• EXTRAIT FOURNI:
════════════════
Selon toute logique, à près de 30% en Wallonie, score historique, la formation libérale devrait décrocher le strapontin wallon. Et elle n’aura plus dans ses pattes des socialistes encombrants. Car une coalition est sur les rails avec Les Engagés, qui engrangent la plus belle percée, avec un gain de près de 9,7%, à 20,7%. Au niveau du programme, cette coalition de centre-droit pourrait s’y retrouver facilement pour mener les réformes socio-économiques souhaitées. Dans la réalité, ce sera sans doute plus compliqué que cela.

Du pain sur la planche

Quelques indicateurs pour expliquer l’ampleur de leur défi. Le PIB par habitant de la Wallonie est de 30.700 euros, c’est moins que celui de la Lituanie, de la Slovénie et de la République tchèque, qui étaient encore sous le joug soviétique il y a moins de 30 ans. Et par province, le constat est encore plus interpellant : le PIB par habitant du Hainaut se dégrade depuis 2011 et se situe à 74% de la moyenne européenne, là où celui du Brabant wallon est à 152%.
════════════════
• SECTION DES DONNÉES:
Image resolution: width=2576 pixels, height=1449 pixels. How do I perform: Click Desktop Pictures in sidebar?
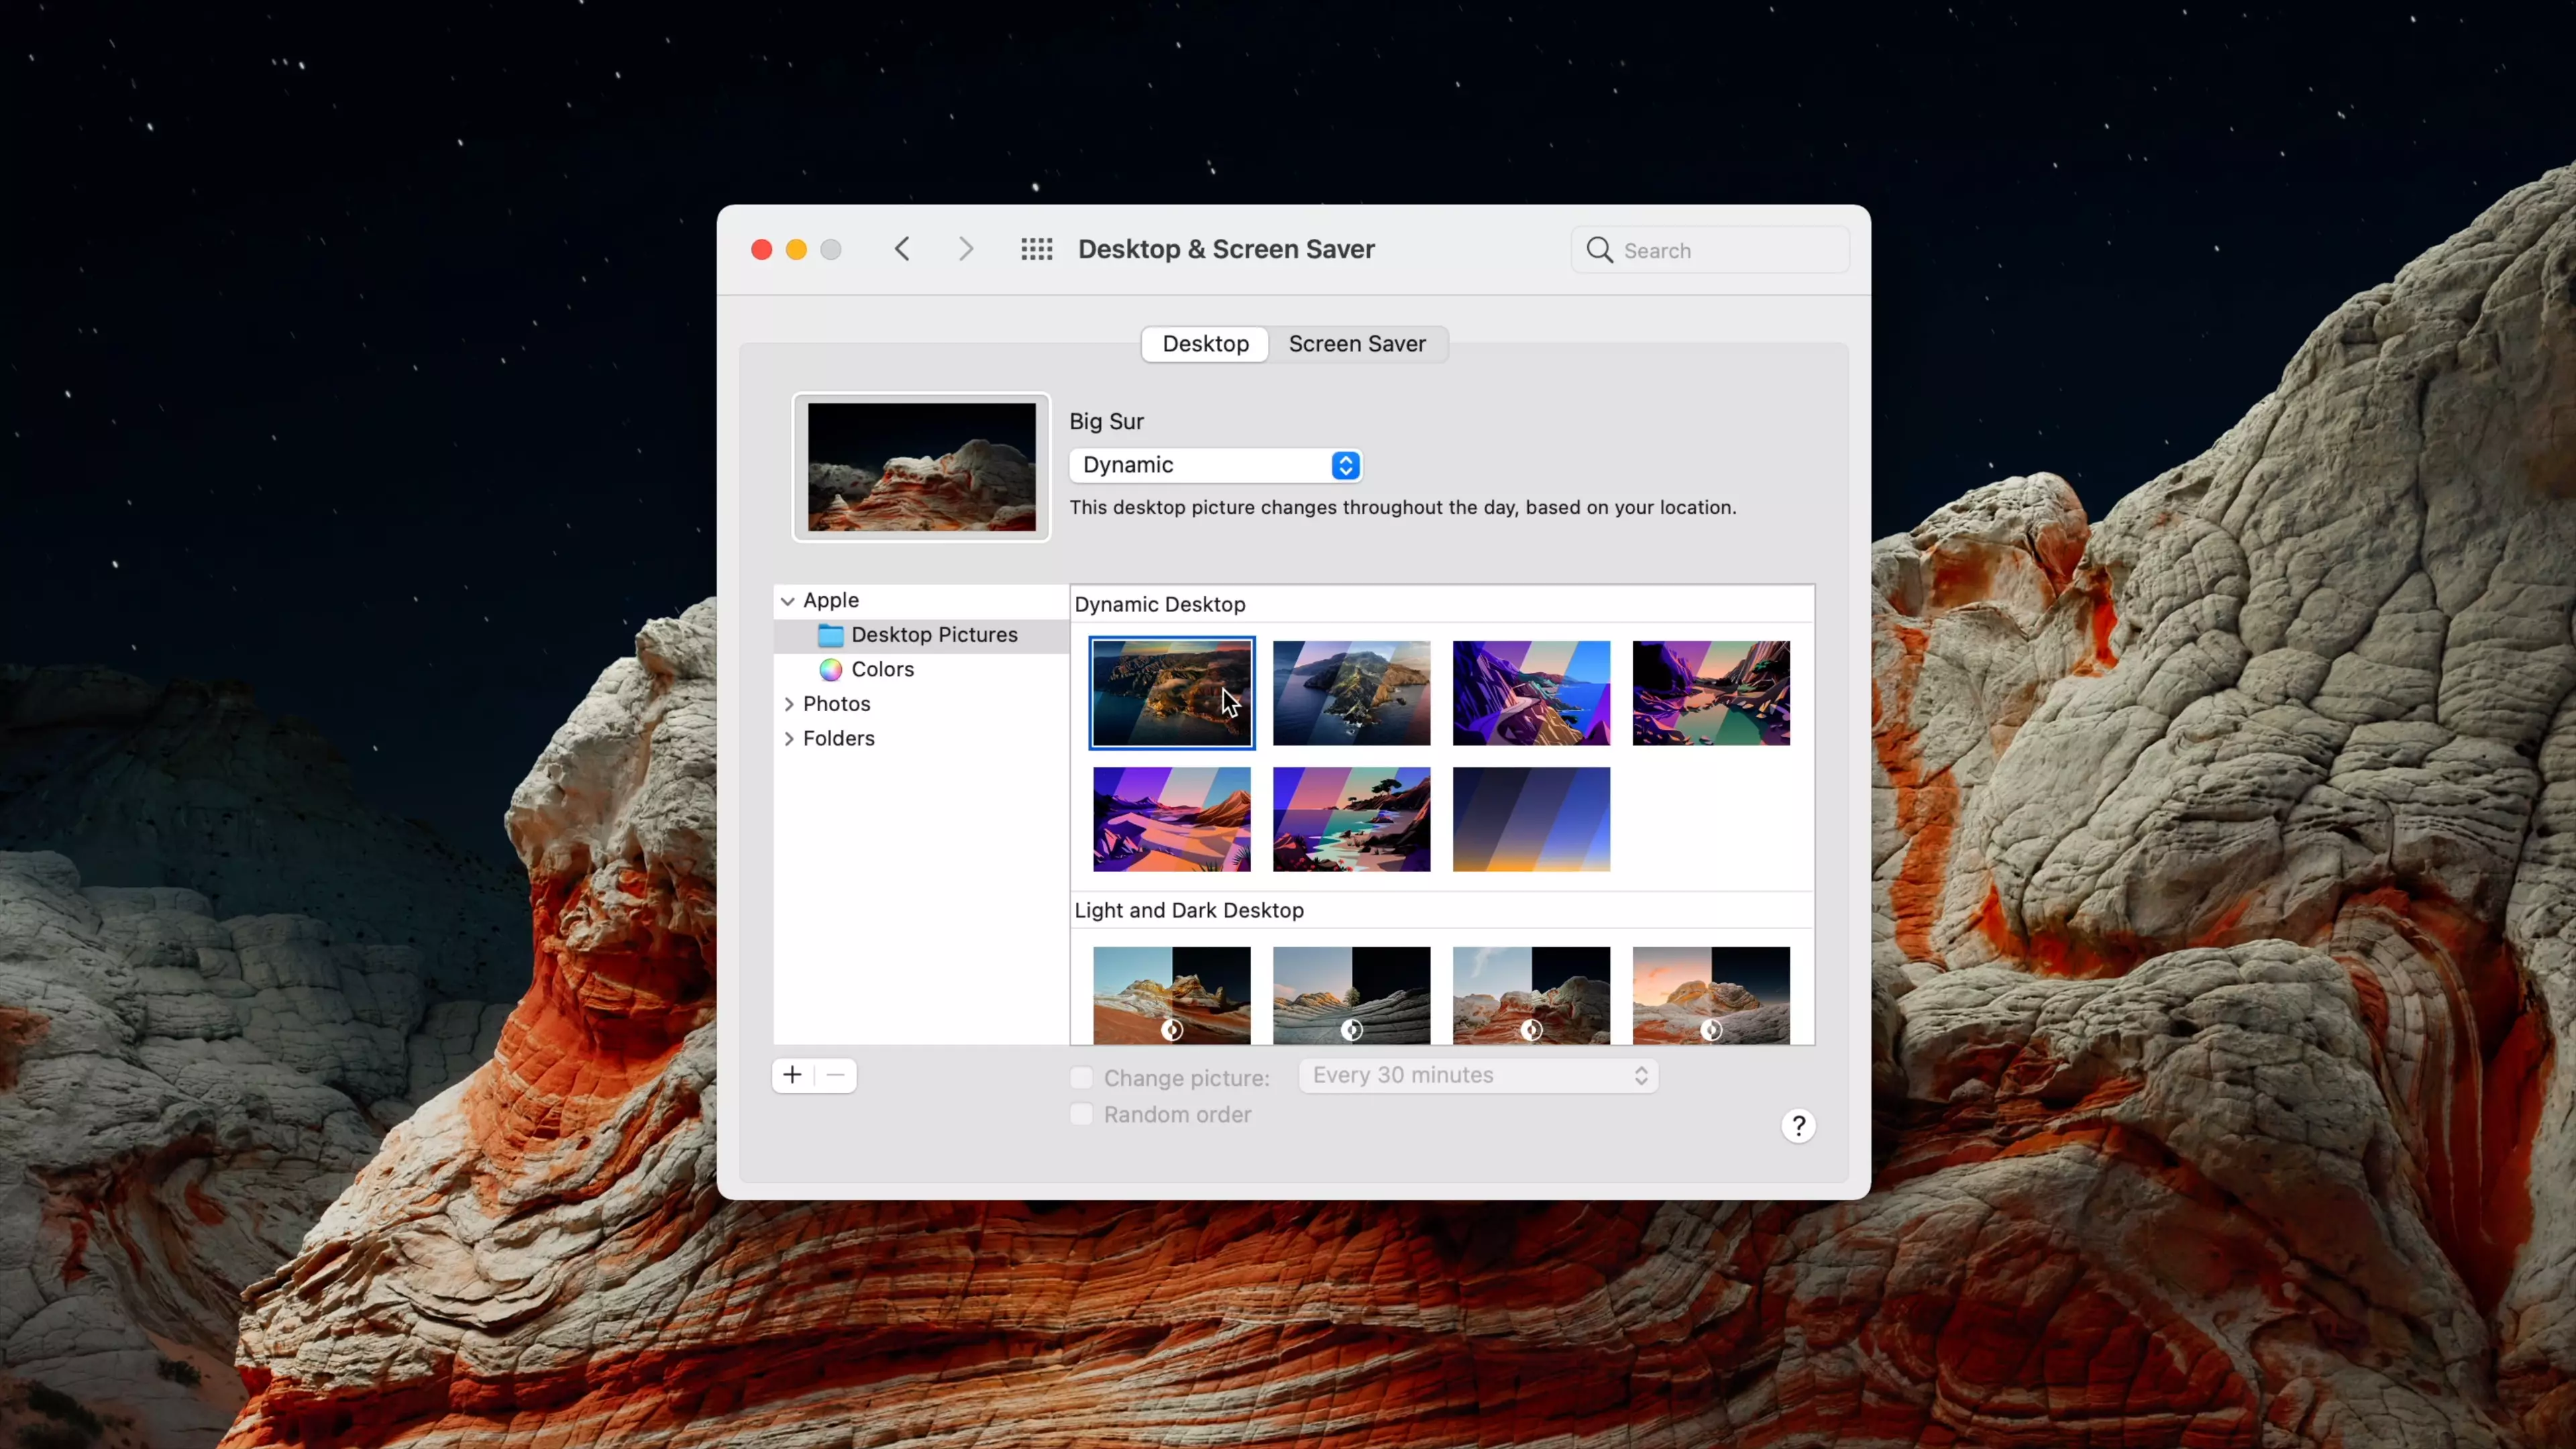(934, 633)
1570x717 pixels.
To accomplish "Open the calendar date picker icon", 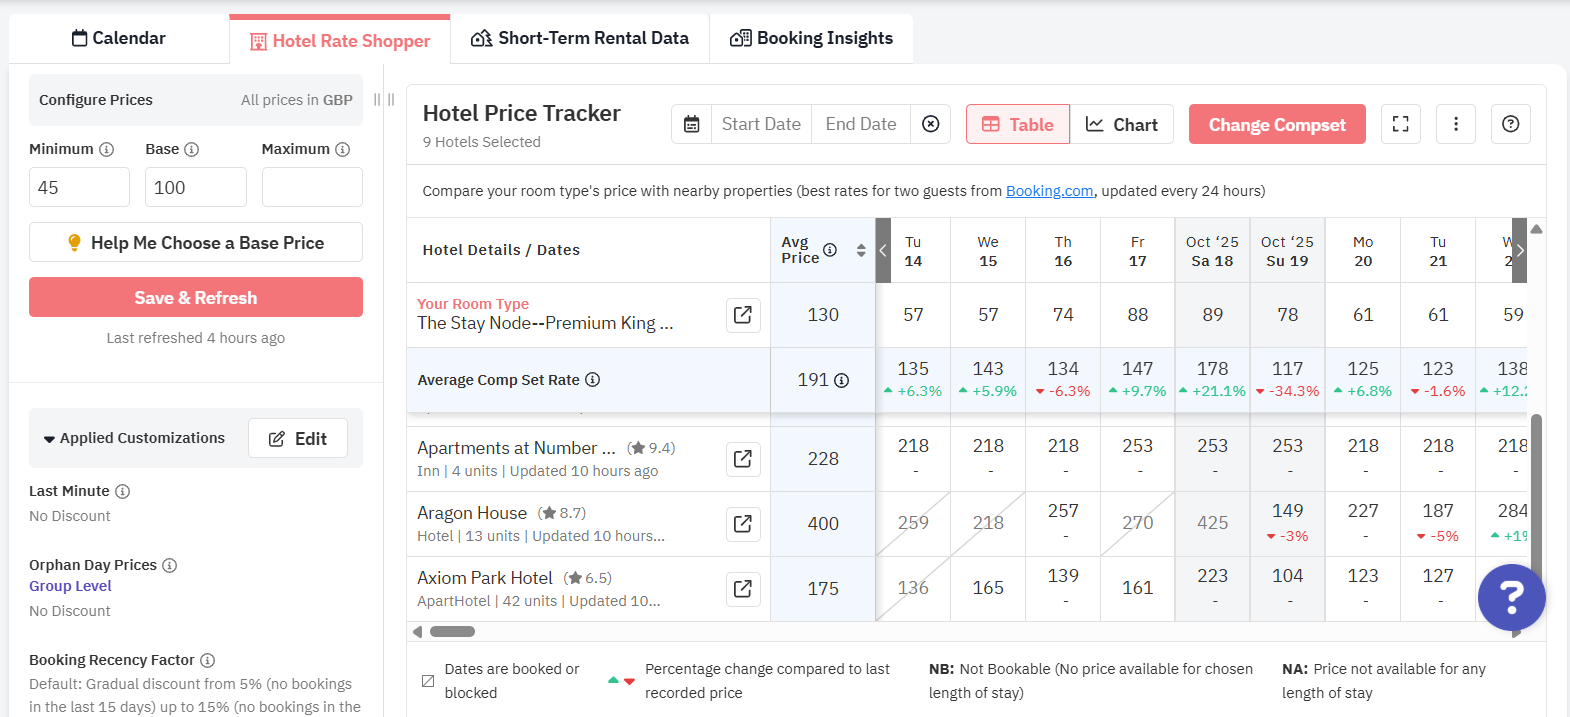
════════════════
• EXERCICES À RÉALISER:
• 1. Réécrivez le passage de l'extrait sur la Wallonie en commençant par « Selon toute logique, à » et en poursuivant jusqu'à « compliqué que cela. ». Remplacez « coalition » par « alliance ».
• 2. D'après l'extrait sur la Wallonie, à quel pourcentage de la moyenne européenne se situe le PIB par habitant du Hainaut ?
• 3. Prolongez l'extrait sur la situation politique et économique de la Wallonie à partir de sa dernière phrase.

• RÉSULTATS FINAUX:
• 1.
Selon toute logique, à près de 30% en Wallonie, score historique, la formation libérale devrait décrocher le strapontin wallon. Et elle n’aura plus dans ses pattes des socialistes encombrants. Car une alliance est sur les rails avec Les Engagés, qui engrangent la plus belle percée, avec un gain de près de 9,7%, à 20,7%. Au niveau du programme, cette alliance de centre-droit pourrait s’y retrouver facilement pour mener les réformes socio-économiques souhaitées. Dans la réalité, ce sera sans doute plus compliqué que cela.

• 2. Il se situe à 74% de la moyenne européenne.

• 3.
Sur le front de l’emploi, le talon d’Achille wallon, ce n’est guère plus brillant. Entre 2019 et 2023, sous la précédente législature, le taux d’emploi est passé de 64,6% à un timide 65,5%. Le taux de chômage a progressé de 7,2% à 8,2%, et le taux d’inactivité (malades de longue durée, RIS, pré-retraités) tourne toujours autour de 25%.

Sur le plan de la croissance, elle a moins bien résisté en Wallonie qu’en Flandre durant la période des crises. Et les perspectives jusqu’à 2028 ne sont pas meilleures : 1,1% par an en Wallonie contre 1,3% pour la Flandre.

Reste que cette vague de centre-droit est largement plébiscitée par les organisations patronales, mais elles jugeront sur pièces. “Dimanche, les électeurs ont fait passer un message clair qui souligne l’importance des dossiers socio-économiques”, a souligné Cécile Neven (AKT), la patronne des patrons wallons. “Avant de partager la richesse, il faut la créer, ajoute-t-elle. La priorité est maintenant d’avancer sans tarder.”

Du côté de l’Union des classes moyennes (UCM), Pierre-Frédéric Nyst, s’est dit “rassuré” par les résultats des élections. “Une majorité formée par le MR et Les Engagés offrirait un environnement beaucoup plus confortable aux indépendants et leur permettrait de développer leurs entreprises.” Mais le président de l’UCM espère que “ceux qui se disent PME friendly iront jusqu’au bout dans leur logique”.

Cette vague de centre-droit est largement plébiscitée par les organisations patronales.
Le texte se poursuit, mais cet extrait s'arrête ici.